Download or read book The Prophetess written by Be Be and published by . This book was released on 2019-10-31 with total page 128 pages. Available in PDF, EPUB and Kindle. Book excerpt: "Brief were my days among you, and briefer still the words I have spoken. But should my voice fade in your ears, and my love vanish in your memory, then I will come again, And with a richer heart and lips more yielding to the spirit will I speak. Yea, I shall return with the tide, And though death may hide me, and the greater silence enfold me, yet again will I seek your understanding. And not in vain will I seek. If aught I have said is truth, that truth shall reveal itself in a clearer voice, and in words more kin to your thoughts...Forget not that I shall come back to you. A little while, and my longing shall gather dust and foam for another body. A little while, a moment of rest upon the wind, and another woman shall bear me." - Kahlil Gibran

Unwell Women

Unwell Women
Author :
Publisher : Penguin
Total Pages : 401
Release :
ISBN-10 : 9780593182963
ISBN-13 : 0593182960
Rating : 4/5 (63 Downloads)

Book Synopsis Unwell Women by : Elinor Cleghorn

Download or read book Unwell Women written by Elinor Cleghorn and published by Penguin.
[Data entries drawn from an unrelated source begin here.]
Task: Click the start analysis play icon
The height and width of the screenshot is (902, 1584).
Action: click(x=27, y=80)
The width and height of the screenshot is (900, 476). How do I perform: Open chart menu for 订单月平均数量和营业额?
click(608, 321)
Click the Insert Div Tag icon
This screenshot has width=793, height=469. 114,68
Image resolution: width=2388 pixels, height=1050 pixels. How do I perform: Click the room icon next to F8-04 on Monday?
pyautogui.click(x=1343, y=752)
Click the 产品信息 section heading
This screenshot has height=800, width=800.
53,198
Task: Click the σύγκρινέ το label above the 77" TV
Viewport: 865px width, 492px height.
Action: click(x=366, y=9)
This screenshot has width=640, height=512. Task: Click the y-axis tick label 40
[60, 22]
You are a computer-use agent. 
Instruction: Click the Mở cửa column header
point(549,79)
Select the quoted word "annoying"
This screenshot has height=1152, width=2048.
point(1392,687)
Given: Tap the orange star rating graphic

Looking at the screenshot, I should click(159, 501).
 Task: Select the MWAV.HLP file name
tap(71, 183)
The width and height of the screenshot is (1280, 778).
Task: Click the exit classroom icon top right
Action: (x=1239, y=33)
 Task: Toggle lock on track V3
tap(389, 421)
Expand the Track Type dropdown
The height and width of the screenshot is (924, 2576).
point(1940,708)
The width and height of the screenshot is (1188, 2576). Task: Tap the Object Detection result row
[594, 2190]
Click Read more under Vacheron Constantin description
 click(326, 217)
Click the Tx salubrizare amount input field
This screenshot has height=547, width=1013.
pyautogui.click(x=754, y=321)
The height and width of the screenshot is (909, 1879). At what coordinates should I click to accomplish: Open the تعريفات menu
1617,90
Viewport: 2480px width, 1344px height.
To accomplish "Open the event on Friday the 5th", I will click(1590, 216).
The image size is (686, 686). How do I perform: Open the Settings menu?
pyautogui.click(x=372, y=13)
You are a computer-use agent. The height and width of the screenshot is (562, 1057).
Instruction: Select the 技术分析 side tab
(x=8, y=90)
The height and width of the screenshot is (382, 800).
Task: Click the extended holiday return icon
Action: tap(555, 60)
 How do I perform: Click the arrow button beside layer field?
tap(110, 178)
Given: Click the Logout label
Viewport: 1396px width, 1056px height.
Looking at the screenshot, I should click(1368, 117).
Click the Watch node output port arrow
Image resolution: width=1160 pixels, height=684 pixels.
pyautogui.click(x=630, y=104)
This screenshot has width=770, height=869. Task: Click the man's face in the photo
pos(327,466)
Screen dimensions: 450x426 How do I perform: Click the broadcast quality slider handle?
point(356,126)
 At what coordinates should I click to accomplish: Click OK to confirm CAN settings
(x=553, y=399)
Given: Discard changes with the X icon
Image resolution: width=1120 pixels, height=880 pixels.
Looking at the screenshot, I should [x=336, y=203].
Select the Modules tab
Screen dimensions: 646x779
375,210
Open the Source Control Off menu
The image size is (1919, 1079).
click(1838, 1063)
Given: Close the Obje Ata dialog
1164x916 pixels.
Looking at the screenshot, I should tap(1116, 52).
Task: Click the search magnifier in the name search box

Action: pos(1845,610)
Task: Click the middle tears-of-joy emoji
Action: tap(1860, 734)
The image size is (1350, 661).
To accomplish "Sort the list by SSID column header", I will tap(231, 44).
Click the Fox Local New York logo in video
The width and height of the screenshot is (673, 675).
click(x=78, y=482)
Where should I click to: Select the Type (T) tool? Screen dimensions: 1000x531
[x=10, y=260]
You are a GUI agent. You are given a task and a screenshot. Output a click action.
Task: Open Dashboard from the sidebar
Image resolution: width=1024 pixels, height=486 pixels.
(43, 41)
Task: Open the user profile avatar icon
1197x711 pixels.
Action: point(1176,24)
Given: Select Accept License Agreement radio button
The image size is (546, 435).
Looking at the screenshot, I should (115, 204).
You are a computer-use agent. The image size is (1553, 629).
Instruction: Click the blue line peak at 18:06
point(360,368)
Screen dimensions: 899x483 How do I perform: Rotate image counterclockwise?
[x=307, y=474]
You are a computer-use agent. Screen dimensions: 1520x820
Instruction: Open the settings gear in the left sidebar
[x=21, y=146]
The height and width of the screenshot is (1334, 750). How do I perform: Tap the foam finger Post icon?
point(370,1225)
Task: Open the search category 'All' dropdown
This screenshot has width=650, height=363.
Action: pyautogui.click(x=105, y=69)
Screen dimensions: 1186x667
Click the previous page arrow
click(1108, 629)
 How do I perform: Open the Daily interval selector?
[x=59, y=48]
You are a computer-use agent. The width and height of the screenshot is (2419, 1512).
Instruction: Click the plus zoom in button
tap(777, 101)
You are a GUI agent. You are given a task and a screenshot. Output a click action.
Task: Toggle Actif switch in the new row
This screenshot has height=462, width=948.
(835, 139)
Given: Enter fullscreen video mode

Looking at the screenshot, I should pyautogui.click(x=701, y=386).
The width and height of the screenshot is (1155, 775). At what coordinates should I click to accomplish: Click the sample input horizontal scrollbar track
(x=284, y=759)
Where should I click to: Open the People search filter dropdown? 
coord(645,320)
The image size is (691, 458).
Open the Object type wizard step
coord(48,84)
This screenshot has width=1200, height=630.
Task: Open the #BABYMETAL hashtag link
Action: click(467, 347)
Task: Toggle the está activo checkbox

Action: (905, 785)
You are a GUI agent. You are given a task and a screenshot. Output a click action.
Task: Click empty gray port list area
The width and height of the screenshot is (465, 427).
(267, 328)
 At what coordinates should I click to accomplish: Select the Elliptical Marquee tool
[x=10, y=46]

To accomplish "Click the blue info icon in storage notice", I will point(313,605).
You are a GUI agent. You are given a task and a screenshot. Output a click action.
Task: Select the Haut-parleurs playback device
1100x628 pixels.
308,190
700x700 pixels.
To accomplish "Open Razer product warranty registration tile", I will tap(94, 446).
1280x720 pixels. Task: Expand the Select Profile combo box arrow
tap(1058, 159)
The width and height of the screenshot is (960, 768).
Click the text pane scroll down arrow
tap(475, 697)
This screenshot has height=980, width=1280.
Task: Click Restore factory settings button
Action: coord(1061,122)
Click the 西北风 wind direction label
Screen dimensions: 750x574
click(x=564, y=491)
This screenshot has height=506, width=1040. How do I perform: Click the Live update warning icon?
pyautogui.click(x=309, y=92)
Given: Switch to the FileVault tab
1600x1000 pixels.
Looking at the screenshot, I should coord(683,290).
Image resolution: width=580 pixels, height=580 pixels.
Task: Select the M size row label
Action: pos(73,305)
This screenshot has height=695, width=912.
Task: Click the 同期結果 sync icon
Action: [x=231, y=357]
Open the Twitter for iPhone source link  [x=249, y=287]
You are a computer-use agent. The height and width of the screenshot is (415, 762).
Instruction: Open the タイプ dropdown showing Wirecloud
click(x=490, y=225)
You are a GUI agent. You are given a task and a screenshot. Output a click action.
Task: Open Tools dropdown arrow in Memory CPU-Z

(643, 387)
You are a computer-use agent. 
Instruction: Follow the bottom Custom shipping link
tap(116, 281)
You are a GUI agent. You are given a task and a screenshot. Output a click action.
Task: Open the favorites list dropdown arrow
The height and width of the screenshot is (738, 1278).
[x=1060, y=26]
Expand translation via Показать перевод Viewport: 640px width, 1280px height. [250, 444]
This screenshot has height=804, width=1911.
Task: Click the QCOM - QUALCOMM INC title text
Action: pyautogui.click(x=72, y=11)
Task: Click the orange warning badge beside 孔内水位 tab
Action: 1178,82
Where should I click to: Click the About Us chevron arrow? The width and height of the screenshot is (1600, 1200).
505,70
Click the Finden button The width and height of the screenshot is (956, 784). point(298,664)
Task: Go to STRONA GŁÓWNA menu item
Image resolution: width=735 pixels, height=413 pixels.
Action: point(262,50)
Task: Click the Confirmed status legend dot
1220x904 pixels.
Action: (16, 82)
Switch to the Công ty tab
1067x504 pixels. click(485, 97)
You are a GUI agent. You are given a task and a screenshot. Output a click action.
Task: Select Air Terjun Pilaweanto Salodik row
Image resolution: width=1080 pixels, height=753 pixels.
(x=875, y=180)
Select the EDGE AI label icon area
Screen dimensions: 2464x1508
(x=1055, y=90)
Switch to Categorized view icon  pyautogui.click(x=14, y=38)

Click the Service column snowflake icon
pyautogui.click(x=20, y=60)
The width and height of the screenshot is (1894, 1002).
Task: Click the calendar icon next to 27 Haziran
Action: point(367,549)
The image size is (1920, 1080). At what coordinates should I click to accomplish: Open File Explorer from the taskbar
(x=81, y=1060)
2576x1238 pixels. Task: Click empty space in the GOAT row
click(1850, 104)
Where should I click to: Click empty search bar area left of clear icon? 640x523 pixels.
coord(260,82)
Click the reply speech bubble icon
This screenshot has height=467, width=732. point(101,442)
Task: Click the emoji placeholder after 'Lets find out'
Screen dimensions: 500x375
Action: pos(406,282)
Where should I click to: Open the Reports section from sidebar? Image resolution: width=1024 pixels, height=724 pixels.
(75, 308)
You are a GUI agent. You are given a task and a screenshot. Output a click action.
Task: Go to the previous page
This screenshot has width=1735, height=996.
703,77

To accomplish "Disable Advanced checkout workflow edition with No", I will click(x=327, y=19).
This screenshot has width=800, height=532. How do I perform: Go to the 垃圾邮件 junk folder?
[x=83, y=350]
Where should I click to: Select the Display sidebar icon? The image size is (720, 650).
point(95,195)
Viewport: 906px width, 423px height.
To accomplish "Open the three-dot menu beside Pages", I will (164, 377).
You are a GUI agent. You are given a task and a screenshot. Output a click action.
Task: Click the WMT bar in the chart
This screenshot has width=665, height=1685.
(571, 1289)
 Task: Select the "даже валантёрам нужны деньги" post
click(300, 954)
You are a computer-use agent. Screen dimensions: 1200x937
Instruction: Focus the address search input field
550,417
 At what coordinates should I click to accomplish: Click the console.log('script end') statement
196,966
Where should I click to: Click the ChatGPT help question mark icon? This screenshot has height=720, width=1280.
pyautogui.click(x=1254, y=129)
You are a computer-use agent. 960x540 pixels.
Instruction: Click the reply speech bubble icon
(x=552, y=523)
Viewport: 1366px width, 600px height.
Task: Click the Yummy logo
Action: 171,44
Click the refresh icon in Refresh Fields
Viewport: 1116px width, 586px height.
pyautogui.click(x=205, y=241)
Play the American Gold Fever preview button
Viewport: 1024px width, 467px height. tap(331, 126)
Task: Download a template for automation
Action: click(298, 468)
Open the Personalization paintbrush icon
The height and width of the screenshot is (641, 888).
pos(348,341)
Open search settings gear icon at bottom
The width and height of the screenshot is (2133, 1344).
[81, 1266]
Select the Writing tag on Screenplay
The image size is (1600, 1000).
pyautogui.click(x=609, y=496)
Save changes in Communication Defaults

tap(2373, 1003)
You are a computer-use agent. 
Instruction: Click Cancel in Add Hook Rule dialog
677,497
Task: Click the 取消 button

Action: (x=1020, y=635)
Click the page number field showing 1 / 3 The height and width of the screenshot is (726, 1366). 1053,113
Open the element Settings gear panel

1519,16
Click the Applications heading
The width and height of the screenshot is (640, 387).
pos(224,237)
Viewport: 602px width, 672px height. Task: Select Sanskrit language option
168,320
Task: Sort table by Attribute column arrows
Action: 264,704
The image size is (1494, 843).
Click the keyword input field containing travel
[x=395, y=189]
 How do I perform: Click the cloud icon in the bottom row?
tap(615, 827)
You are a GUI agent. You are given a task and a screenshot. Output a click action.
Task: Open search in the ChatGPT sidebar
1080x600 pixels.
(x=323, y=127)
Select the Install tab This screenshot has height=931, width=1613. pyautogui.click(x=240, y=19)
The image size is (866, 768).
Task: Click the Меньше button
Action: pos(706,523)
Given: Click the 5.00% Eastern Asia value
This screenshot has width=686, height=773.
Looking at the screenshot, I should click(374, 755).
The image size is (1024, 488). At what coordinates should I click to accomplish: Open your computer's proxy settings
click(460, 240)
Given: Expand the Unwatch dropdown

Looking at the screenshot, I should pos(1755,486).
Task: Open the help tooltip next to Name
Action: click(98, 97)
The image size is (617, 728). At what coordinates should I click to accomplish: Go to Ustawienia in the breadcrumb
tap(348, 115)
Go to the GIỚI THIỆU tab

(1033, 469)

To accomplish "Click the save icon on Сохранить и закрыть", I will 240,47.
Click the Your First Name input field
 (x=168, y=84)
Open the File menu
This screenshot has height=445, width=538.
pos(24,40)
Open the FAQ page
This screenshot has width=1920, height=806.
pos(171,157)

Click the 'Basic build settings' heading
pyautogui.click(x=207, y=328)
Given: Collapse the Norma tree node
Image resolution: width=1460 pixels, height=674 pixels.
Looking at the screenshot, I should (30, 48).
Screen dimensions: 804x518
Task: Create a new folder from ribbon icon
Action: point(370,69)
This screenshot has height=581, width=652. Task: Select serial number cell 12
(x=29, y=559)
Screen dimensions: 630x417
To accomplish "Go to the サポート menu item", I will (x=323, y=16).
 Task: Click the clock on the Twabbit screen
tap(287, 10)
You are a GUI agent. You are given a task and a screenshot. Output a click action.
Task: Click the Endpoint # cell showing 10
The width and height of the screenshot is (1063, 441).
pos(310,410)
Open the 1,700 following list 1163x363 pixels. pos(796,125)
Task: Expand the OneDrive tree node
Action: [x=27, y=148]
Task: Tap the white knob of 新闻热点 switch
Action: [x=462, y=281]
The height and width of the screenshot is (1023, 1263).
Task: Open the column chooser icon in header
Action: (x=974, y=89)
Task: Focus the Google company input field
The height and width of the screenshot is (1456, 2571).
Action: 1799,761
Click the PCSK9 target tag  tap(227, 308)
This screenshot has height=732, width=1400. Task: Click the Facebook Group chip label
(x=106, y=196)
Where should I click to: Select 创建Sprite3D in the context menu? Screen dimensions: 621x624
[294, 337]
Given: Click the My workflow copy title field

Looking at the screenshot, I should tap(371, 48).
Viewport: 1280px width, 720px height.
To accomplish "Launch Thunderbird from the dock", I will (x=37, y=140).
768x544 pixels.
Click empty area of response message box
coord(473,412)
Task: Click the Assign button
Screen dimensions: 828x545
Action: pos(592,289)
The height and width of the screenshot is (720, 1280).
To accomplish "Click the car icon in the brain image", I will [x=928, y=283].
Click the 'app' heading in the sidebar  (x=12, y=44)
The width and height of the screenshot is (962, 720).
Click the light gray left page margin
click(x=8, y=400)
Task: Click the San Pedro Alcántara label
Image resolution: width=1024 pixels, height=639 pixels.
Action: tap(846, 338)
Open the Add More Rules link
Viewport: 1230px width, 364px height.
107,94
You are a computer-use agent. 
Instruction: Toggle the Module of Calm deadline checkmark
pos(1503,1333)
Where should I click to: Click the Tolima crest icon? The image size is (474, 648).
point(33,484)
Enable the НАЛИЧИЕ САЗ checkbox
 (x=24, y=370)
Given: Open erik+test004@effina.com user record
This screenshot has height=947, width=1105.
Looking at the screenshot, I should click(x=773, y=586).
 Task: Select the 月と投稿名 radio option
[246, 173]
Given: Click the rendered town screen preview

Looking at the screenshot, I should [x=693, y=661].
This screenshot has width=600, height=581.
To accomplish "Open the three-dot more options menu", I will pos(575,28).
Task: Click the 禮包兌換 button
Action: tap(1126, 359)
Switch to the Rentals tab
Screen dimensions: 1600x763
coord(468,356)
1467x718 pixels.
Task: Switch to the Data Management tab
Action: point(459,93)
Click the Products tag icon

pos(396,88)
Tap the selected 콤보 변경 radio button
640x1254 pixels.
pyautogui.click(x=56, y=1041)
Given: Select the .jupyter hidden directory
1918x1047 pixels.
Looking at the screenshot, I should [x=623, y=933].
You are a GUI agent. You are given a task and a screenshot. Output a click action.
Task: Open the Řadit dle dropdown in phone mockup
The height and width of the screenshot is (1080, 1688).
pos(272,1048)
This book was released on 2021-06-08 with total page 401 pages. Available in PDF, EPUB and Kindle. Book excerpt: A trailblazing, conversation-starting history of women’s health—from the earliest medical ideas about women’s illnesses to hormones and autoimmune diseases—brought together in a fascinating sweeping narrative. Elinor Cleghorn became an unwell woman ten years ago. She was diagnosed with an autoimmune disease after a long period of being told her symptoms were anything from psychosomatic to a possible pregnancy. As Elinor learned to live with her unpredictable disease she turned to history for answers, and found an enraging legacy of suffering, mystification, and misdiagnosis. In Unwell Women, Elinor Cleghorn traces the almost unbelievable history of how medicine has failed women by treating their bodies as alien and other, often to perilous effect. The result is an authoritative and groundbreaking exploration of the relationship between women and medical practice, from the "wandering womb" of Ancient Greece to the rise of witch trials across Europe, and from the dawn of hysteria as a catchall for difficult-to-diagnose disorders to the first forays into autoimmunity and the shifting understanding of hormones, menstruation, menopause, and conditions like endometriosis. Packed with character studies and case histories of women who have suffered, challenged, and rewritten medical orthodoxy—and the men who controlled their fate—this is a revolutionary examination of the relationship between women, illness, and medicine. With these case histories, Elinor pays homage to the women who suffered so strides could be made, and shows how being unwell has become normalized in society and culture, where women have long been distrusted as reliable narrators of their own bodies and pain. But the time for real change is long overdue: answers reside in the body, in the testimonies of unwell women—and their lives depend on medicine learning to listen.